◆ ASSIGNMENT: Extend the passage on alcohol and managing depression, anxiety, anger and stress, beginning right after its last sentence.

Strategies for depression, anxiety, anger and stress

Learning to control your alcohol intake is a major tool in managing the symptoms of depression, anxiety, anger or stress.

By far, the most widely used form of self-medication is alcohol.  When you had a bad day, you have a couple to relax.  When you feel stressed, you pop a bottle open and have a couple.  Nothing wrong with that right?  Wrong.

Some facts:

  • 40 percent of people who drink very frequently and in higher amounts, 3 drinks and up, have symptoms that are related to depression.
  • The existence of alcohol abuse issues earlier in someone’s life is an accurate predictor of clinical depression later in life.
  • Even moderate amounts of alcohol usage have been linked to increased anxiety, low mood, poor sleep and a change in eating habits.
  • Increased stress/damage to the liver has been linked to taking antidepressants and drinking at the same time.
  • High frequency of drinking by those who are suffering from mental health issues are at great risk of developing alcoholism.

For the above reasons, mental health clinicians will often advise their clients to abstain from drinking altogether.  In addition, drinking heavily or with great frequency can lead to other problems that also increase the severity of depressive symptoms.  For example, if one has a few drinks to help temporarily deal with the pain they feel; they might feel ok for a few hours.  However, they will then have their sleep disrupted and wake up feeling a bit hung-over.  This sleep disruption, coupled with the after effects of alcohol, will then lead to an increase in depressive symptoms.  It may then take a couple days to have your mood stabilize.  With these days that you have now had an increase in symptoms (this also applies to anxiety, anger and stress) your progress in dealing with these issues will stop.  Your symptoms increase, you feel worse, you then maybe sleep all day and are constantly engaging in negative self-talk, eating to self-medicate and engaging in other behaviors that don’t help your symptoms.  This could all potentially snowball into more severe problems all of which could have been prevented in the first place.

◆ ENTRIES SHOWN:
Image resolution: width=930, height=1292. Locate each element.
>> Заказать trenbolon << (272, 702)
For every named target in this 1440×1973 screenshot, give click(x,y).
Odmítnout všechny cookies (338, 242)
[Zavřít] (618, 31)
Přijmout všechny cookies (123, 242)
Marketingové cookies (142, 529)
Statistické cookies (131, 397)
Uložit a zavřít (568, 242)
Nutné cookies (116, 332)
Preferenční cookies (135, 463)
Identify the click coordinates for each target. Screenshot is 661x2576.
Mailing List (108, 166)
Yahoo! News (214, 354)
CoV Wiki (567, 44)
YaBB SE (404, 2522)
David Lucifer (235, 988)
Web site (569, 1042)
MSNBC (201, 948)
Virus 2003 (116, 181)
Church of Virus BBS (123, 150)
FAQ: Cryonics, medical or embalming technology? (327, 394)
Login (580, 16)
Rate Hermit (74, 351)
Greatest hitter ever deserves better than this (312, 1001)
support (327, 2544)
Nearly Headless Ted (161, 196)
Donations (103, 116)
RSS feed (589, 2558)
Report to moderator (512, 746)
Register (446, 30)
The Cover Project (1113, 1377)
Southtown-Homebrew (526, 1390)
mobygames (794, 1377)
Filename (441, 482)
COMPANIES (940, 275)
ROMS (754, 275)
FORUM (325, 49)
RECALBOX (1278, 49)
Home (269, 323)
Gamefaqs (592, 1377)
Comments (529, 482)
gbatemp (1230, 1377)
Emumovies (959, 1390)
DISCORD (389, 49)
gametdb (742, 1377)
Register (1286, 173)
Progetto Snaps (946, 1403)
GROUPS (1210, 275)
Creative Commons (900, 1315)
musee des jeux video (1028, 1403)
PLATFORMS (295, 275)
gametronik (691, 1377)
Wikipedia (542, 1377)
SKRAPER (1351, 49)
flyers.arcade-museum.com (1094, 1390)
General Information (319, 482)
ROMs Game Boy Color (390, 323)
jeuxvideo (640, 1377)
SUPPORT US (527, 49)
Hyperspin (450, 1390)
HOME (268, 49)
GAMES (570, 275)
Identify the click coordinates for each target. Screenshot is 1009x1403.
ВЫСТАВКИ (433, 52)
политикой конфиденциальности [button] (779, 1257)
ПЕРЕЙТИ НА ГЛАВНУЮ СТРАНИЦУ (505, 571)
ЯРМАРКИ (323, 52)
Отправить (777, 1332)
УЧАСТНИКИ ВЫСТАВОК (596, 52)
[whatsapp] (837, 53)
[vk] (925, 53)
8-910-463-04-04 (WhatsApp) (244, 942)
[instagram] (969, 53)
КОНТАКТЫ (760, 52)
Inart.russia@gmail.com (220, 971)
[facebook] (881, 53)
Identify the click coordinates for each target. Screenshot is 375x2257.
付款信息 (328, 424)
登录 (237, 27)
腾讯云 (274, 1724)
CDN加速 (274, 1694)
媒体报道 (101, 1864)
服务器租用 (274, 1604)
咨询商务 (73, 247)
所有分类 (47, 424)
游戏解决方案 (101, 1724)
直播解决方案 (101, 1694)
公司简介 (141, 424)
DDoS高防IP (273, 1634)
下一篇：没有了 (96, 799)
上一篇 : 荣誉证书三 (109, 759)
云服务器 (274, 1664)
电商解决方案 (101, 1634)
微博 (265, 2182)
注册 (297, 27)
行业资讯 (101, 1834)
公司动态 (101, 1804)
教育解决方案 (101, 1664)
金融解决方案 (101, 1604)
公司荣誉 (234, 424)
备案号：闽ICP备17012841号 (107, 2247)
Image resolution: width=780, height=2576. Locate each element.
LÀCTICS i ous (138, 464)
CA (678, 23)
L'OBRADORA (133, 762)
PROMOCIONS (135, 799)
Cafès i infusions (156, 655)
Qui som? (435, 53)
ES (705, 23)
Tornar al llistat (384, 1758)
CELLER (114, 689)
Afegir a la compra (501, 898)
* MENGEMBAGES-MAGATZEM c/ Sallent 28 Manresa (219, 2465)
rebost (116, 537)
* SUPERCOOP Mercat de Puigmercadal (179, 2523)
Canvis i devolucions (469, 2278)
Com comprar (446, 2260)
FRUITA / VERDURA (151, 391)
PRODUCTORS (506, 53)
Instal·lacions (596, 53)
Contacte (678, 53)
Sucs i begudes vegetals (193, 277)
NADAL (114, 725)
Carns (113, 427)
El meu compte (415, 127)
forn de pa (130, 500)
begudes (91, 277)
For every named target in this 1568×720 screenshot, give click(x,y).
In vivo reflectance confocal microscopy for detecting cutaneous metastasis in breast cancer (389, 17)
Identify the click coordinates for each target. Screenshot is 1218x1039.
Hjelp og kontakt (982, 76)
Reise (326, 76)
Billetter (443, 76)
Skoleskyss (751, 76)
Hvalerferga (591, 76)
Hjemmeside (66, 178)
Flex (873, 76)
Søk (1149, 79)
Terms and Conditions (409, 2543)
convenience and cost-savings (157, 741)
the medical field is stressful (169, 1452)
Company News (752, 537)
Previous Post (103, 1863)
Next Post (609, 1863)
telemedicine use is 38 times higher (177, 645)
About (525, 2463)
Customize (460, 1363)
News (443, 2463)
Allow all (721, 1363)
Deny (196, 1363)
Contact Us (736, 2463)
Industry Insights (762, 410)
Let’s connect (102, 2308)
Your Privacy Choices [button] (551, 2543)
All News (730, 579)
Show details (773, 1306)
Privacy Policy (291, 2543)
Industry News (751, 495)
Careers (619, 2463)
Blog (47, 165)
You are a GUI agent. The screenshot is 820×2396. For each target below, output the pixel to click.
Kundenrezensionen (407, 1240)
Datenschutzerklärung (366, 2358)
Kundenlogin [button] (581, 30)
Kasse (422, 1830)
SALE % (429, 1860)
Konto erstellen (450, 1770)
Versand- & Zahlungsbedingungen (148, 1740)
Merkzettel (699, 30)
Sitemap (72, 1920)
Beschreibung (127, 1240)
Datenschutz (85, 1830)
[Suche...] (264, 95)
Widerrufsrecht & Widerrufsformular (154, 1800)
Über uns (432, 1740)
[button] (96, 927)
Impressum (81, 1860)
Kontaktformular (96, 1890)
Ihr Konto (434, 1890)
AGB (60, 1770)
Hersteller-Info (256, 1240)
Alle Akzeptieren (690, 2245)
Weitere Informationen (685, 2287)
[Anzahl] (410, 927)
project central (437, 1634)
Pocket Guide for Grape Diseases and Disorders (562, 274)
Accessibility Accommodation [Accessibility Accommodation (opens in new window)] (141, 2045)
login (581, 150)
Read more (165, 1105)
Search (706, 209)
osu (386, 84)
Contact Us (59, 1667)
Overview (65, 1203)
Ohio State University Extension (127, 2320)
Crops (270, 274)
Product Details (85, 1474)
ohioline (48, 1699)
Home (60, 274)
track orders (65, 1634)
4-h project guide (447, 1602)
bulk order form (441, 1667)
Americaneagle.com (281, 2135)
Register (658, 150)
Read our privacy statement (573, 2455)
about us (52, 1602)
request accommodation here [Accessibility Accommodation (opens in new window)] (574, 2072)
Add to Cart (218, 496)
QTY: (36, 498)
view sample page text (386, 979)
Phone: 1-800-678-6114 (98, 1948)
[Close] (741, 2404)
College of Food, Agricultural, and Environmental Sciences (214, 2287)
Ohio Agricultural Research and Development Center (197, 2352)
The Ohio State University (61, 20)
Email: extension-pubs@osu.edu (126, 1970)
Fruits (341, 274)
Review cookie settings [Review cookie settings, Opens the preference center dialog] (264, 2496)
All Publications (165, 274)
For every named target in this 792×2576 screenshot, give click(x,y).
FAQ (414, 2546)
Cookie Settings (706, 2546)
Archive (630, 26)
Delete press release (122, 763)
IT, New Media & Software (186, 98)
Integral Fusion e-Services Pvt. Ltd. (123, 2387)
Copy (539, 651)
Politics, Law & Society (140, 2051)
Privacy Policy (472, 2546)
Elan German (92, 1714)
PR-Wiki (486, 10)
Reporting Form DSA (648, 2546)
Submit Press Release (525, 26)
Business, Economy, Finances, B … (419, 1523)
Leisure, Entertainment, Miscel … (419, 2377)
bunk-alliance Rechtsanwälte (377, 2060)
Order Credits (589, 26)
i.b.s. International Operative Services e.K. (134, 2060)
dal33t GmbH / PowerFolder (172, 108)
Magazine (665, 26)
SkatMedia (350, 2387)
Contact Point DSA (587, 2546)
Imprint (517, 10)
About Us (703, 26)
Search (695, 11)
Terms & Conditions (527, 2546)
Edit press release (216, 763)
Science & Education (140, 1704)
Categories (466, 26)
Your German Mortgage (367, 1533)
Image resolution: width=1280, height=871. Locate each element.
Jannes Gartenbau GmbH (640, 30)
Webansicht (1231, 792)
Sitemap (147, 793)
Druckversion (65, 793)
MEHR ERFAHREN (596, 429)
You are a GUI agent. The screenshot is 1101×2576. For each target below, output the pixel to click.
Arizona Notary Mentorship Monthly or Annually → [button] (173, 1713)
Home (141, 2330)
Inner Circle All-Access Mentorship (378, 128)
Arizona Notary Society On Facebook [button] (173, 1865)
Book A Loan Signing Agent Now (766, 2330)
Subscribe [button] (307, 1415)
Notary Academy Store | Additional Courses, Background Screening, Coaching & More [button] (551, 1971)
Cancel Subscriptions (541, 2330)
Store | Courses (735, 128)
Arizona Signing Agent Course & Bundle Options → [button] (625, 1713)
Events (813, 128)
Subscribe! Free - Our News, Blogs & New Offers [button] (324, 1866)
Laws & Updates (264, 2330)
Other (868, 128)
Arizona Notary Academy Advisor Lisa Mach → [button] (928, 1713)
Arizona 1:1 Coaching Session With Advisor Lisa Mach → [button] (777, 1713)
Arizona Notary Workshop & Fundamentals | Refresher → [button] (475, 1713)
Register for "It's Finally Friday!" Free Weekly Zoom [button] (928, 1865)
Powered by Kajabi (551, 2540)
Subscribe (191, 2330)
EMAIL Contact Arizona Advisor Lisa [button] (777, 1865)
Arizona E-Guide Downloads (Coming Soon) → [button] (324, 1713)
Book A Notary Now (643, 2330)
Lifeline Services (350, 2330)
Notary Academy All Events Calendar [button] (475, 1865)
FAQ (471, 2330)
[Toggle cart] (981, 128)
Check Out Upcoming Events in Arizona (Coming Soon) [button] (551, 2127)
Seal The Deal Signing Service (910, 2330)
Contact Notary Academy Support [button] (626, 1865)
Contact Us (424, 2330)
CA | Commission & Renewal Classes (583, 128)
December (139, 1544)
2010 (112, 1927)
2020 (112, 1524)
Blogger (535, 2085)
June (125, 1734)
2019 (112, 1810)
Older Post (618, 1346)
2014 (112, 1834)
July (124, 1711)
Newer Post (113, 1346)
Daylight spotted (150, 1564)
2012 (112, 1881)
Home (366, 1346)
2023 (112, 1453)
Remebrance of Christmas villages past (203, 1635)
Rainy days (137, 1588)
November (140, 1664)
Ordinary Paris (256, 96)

◆ EXPECTED OUTPUT:
Now, therapists will advise to not drink due to the reason that those who engage in drinking to self-medicate find it extremely difficult to stop at just one or two.  Or, maybe you convince yourself that you can control yourself and stop after that second glass.  You maybe go a few days without drinking, but then find the need to “take the edge off”.  Instead of going a few days in-between, you then drink the next night.  Drinking only two times a week may then turn into three, four, or five days a week.  Slowly over time the amount you drink at each time increases as well.  Very gradually, and without you realizing it, you are now engaging in what could be considered alcoholism.

This might seem far-fetched for some, but for people who deal with depression, anxiety, stress or anger, this is all too common the situation.  Yes, there are those who can drink socially or in moderation.  However, for those dealing with the previous issues, they will find it a near impossible task over the long-term and may never realize what has happened.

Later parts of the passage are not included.